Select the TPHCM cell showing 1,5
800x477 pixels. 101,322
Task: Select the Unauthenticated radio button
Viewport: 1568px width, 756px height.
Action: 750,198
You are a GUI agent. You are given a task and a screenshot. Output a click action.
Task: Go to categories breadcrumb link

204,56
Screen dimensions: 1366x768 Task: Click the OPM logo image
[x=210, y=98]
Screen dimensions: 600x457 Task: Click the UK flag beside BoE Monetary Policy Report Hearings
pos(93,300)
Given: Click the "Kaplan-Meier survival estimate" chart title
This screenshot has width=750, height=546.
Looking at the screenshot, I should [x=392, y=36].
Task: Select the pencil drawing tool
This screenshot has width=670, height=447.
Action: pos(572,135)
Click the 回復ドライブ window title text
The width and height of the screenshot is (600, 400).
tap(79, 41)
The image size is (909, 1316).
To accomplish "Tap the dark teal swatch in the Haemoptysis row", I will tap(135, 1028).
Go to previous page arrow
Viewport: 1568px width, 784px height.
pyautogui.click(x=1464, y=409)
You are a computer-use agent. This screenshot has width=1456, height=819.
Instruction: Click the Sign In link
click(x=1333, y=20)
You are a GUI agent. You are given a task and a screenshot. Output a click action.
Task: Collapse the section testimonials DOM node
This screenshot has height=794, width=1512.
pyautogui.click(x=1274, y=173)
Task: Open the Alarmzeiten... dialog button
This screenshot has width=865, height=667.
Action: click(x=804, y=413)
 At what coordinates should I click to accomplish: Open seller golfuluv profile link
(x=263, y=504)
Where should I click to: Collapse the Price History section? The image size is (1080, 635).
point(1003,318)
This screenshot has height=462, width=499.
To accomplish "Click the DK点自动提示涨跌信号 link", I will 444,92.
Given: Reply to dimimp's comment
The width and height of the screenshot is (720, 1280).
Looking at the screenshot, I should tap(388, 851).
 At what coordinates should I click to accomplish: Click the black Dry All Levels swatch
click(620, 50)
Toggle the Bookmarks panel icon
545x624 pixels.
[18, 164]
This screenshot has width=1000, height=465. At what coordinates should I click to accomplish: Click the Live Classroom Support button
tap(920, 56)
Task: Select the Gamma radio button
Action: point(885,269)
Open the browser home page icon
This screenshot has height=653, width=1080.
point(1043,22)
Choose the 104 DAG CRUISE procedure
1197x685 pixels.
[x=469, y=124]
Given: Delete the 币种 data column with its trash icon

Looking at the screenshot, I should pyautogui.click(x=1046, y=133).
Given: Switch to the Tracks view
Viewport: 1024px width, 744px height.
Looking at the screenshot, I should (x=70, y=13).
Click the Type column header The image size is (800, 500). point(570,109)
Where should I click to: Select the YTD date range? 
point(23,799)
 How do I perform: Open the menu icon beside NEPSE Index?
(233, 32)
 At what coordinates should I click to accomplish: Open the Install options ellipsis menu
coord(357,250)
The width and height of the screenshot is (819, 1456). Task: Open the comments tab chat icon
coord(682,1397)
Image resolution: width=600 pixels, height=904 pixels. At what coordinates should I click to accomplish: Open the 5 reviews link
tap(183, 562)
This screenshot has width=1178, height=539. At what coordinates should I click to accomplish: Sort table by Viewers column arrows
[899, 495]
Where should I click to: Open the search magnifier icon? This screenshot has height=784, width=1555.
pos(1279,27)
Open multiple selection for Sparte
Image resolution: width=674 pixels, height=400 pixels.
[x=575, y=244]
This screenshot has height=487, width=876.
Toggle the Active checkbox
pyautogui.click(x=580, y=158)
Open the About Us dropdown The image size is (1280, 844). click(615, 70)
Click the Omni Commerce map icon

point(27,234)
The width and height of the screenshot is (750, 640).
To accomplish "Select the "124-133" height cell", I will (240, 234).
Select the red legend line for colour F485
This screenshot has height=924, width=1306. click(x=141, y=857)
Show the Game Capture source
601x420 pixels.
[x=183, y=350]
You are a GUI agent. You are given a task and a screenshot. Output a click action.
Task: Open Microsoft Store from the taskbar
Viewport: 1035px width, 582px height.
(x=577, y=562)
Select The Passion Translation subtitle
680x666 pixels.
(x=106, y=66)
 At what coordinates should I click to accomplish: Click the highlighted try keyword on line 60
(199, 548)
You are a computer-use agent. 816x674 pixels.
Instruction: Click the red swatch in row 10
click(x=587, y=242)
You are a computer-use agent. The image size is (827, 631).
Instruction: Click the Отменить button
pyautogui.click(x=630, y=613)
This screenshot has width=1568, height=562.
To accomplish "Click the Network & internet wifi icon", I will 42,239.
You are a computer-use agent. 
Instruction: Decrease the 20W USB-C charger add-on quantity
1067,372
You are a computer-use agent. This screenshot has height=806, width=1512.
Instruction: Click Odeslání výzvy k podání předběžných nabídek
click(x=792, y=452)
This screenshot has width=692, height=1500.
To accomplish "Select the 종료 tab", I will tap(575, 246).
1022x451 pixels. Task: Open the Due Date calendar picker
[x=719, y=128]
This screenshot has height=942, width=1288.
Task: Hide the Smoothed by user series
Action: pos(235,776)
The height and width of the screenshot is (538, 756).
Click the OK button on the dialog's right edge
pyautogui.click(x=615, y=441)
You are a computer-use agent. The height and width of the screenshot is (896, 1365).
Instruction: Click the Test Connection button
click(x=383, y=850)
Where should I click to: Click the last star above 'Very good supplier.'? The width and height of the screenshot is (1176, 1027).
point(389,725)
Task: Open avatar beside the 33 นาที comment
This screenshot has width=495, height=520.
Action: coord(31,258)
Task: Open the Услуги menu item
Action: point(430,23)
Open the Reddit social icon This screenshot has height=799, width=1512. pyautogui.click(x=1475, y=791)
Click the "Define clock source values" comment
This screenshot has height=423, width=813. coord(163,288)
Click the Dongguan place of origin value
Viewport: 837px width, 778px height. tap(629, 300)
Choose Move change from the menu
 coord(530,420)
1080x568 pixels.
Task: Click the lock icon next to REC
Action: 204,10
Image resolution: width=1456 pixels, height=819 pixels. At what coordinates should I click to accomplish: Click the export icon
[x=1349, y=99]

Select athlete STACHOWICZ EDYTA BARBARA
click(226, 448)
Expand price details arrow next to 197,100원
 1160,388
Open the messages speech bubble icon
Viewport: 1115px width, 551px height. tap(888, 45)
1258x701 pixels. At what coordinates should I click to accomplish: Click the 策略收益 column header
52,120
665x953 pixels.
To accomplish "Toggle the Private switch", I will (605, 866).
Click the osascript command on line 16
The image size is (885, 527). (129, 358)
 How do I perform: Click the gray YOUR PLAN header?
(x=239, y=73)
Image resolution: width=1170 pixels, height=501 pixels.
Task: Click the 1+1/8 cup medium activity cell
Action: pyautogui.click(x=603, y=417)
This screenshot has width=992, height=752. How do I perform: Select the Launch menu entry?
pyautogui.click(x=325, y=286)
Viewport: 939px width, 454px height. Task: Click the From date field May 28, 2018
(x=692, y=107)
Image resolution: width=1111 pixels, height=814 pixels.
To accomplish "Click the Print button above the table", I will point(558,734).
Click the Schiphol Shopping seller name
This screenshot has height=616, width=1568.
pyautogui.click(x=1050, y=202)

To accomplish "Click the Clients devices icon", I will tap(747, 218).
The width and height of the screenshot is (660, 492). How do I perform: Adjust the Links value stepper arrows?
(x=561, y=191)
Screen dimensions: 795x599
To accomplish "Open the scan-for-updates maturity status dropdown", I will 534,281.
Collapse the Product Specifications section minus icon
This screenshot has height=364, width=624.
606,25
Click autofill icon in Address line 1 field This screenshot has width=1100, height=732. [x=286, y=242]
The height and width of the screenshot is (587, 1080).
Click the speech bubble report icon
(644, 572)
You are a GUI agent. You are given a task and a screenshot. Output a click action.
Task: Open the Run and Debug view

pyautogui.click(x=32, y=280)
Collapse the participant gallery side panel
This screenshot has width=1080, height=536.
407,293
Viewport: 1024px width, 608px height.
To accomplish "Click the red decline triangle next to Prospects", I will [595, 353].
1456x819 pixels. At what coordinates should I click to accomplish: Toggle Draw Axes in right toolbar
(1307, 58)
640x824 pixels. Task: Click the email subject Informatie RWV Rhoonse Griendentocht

* **Aim of the exercise**: Please give back, exactly as it stands above, the stretch from the line with "Open the messages speech bubble icon" through the line with "Collapse the participant gallery side panel", and no line outside it.

* **Completed exercise**:
Open the messages speech bubble icon
Viewport: 1115px width, 551px height. tap(888, 45)
1258x701 pixels. At what coordinates should I click to accomplish: Click the 策略收益 column header
52,120
665x953 pixels.
To accomplish "Toggle the Private switch", I will (605, 866).
Click the osascript command on line 16
The image size is (885, 527). (129, 358)
 How do I perform: Click the gray YOUR PLAN header?
(x=239, y=73)
Image resolution: width=1170 pixels, height=501 pixels.
Task: Click the 1+1/8 cup medium activity cell
Action: pyautogui.click(x=603, y=417)
This screenshot has width=992, height=752. How do I perform: Select the Launch menu entry?
pyautogui.click(x=325, y=286)
Viewport: 939px width, 454px height. Task: Click the From date field May 28, 2018
(x=692, y=107)
Image resolution: width=1111 pixels, height=814 pixels.
To accomplish "Click the Print button above the table", I will point(558,734).
Click the Schiphol Shopping seller name
This screenshot has height=616, width=1568.
pyautogui.click(x=1050, y=202)

To accomplish "Click the Clients devices icon", I will tap(747, 218).
The width and height of the screenshot is (660, 492). How do I perform: Adjust the Links value stepper arrows?
(x=561, y=191)
Screen dimensions: 795x599
To accomplish "Open the scan-for-updates maturity status dropdown", I will 534,281.
Collapse the Product Specifications section minus icon
This screenshot has height=364, width=624.
606,25
Click autofill icon in Address line 1 field This screenshot has width=1100, height=732. [x=286, y=242]
The height and width of the screenshot is (587, 1080).
Click the speech bubble report icon
(644, 572)
You are a GUI agent. You are given a task and a screenshot. Output a click action.
Task: Open the Run and Debug view

pyautogui.click(x=32, y=280)
Collapse the participant gallery side panel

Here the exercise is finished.